Drei Partikel und ein Gummi-Paragraf am Pranger

Josef S. im Straflandesgericht Wien.
Josef S. könnte zum Verhängnis werden, dass er bei der Demo war. Derzeit ist das strafbar, Reform fix.

Josef S. ist in der linken Szene ein Star. Auf sozialen Netzwerken zeigen sich Unterstützer mit Solidaritätsplakaten, und auf einer WC-Tür des Wiener Landesgerichts ist "Free Josef" zu lesen. Als der 23-jährige Deutsche am Montag an einer Menschentraube am Gang vorbeigeführt wird, brandet Applaus auf.

Von S. existieren zwei Bilder: Jenes aus der Heimat Jena, in der er als fleißiger Student der Werkstoffkunde auffiel und vom Oberbürgermeister für sein Engagement gegen Rechtsextremismus geehrt wurde. Ein konträres Bild zeichnet der Staatsanwalt, der ihn als Rädelsführer des Schwarzen Blocks ausgemacht hat. Jene Gruppe griff am 24. Jänner im Zuge der Demos gegen den von der FPÖ veranstalteten Akademikerball Polizisten, eine Inspektion und Geschäfte an. S., angeklagt wegen Landfriedensbruch, schwerer Körperverletzung und schwerer Sachbeschädigung, streitet all dies ab. Seit 24. Jänner sitzt er in U-Haft.

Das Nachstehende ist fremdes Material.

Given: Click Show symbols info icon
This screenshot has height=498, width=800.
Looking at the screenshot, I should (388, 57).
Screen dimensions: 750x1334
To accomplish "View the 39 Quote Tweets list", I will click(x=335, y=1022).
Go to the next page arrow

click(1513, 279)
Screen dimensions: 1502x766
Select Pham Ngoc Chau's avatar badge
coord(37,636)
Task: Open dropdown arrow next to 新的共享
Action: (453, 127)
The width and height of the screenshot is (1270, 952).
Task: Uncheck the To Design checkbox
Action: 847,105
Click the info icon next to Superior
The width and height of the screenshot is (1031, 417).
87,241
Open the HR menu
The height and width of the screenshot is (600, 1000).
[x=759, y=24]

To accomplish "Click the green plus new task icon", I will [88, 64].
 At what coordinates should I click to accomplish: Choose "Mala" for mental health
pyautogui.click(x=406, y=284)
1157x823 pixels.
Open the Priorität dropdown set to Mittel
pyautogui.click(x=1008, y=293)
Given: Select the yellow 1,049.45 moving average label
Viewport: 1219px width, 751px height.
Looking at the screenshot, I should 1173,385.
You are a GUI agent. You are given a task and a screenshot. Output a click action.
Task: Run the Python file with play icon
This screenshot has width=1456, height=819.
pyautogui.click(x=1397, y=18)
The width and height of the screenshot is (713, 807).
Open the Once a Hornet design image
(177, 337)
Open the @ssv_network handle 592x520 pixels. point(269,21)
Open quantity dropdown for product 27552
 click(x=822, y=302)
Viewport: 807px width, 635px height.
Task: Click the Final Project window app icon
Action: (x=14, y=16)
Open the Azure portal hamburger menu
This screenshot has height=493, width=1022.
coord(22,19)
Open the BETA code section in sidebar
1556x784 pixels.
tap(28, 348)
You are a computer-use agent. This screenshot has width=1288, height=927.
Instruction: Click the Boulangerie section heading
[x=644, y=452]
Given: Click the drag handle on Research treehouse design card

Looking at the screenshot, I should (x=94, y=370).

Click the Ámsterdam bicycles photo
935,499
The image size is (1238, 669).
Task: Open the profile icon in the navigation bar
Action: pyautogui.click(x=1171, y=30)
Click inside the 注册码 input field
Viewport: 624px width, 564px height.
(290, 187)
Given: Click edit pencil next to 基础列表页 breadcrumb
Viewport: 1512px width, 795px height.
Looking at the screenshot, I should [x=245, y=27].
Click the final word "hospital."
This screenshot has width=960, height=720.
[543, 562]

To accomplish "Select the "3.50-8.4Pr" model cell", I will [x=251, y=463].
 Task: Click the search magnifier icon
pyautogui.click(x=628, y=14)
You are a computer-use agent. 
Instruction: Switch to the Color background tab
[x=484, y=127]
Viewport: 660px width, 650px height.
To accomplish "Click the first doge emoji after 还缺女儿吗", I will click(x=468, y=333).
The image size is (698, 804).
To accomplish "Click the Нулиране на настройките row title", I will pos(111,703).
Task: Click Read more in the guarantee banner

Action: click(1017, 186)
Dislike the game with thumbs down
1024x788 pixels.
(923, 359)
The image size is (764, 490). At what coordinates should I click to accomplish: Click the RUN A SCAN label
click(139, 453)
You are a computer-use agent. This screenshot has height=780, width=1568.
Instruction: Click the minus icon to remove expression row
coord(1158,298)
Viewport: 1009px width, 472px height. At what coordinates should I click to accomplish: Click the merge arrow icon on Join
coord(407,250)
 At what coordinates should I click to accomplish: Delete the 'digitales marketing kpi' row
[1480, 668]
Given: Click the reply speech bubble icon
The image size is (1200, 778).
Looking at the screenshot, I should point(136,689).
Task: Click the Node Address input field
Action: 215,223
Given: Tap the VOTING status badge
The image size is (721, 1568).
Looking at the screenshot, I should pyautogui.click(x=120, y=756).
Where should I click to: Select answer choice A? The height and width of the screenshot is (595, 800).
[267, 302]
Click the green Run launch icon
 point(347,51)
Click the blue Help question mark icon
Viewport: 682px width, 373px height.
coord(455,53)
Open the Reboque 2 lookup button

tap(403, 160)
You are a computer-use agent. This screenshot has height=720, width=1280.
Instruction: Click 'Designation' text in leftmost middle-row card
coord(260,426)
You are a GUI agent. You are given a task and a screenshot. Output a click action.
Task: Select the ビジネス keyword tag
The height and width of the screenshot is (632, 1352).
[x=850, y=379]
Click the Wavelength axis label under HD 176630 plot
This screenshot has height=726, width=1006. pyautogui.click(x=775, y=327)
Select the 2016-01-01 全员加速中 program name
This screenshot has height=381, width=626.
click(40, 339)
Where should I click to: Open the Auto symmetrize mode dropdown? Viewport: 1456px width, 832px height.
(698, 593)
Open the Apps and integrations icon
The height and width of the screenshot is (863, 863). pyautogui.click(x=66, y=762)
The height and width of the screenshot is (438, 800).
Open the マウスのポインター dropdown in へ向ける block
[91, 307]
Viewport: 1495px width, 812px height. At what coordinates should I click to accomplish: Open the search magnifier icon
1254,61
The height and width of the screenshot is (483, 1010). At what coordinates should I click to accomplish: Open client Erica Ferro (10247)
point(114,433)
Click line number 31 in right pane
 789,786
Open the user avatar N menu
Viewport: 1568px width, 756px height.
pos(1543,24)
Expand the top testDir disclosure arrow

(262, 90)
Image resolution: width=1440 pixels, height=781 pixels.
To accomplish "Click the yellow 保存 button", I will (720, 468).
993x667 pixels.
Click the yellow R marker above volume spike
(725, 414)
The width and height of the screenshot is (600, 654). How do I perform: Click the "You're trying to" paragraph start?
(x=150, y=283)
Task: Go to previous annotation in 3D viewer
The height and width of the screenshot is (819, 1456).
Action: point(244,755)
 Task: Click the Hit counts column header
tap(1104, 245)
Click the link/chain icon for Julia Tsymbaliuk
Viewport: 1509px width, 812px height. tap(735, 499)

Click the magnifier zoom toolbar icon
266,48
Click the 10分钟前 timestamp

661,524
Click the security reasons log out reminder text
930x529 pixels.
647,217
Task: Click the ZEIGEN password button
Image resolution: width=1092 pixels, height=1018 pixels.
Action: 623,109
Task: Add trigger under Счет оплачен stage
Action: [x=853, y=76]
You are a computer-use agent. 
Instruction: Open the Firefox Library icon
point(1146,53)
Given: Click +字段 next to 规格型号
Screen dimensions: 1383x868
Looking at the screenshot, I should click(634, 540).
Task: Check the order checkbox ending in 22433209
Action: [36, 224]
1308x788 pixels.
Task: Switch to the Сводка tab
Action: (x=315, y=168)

Ob S. jener Unbekannte war, der eine Rauchbombe in ein demoliertes Polizeiauto warf, ließ sich nicht eindeutig sagen. Eine Gutachterin, die nach beim Zündvorgang freigesetzte Nitritpartikel suchte, fand drei auf S.’ rechtem Handschuh, aber keine auf der Kleidung. Mit "hoher Wahrscheinlichkeit" sei Pyrotechnik gezündet worden. Eine Verfrachtung der Spuren konnte sie aber nicht ausschließen.

Einem als Zeugen geladenen Fotografen lief S. nicht vor die Linse. Zu sehen ist S. jedoch auf Videos des ORF – aber weder beim Steinwurf auf einen Polizisten noch bei der Demolierung von Polizei-Infrastruktur, wie es ein Polizist in Zivil erneut ausgesagt hat. Zu sehen ist auf dem Video, dass S. in der ersten Reihe fußfrei anwesend war. Das reicht, um sich dem Vorwurf des Landfriedensbruchs auszusetzen, der schon erfüllt ist, wenn man bei gewalttätigen Protesten dabei ist. Lange Zeit totes Recht, wird er nun exzessiv angewendet: Am Mittwoch gegen Rapid-Fans, im August gegen einen zweiten Demonstranten.

Wie beim Tierschützerprozess, der eine Änderung des "Mafia-Paragrafen" zur Folge hatte, steht ein Gummi-Paragraf am Pranger. Von "Missbrauchsanfälligkeit" spricht der Grüne Albert Steinhauser. Wer protestiere, stehe mit einem Bein im Kriminal. Eine Reform scheint fix – für 2015. Für Josef S. ist das im Fall einer Verurteilung zu spät. Ein Urteil soll am Dienstag fallen.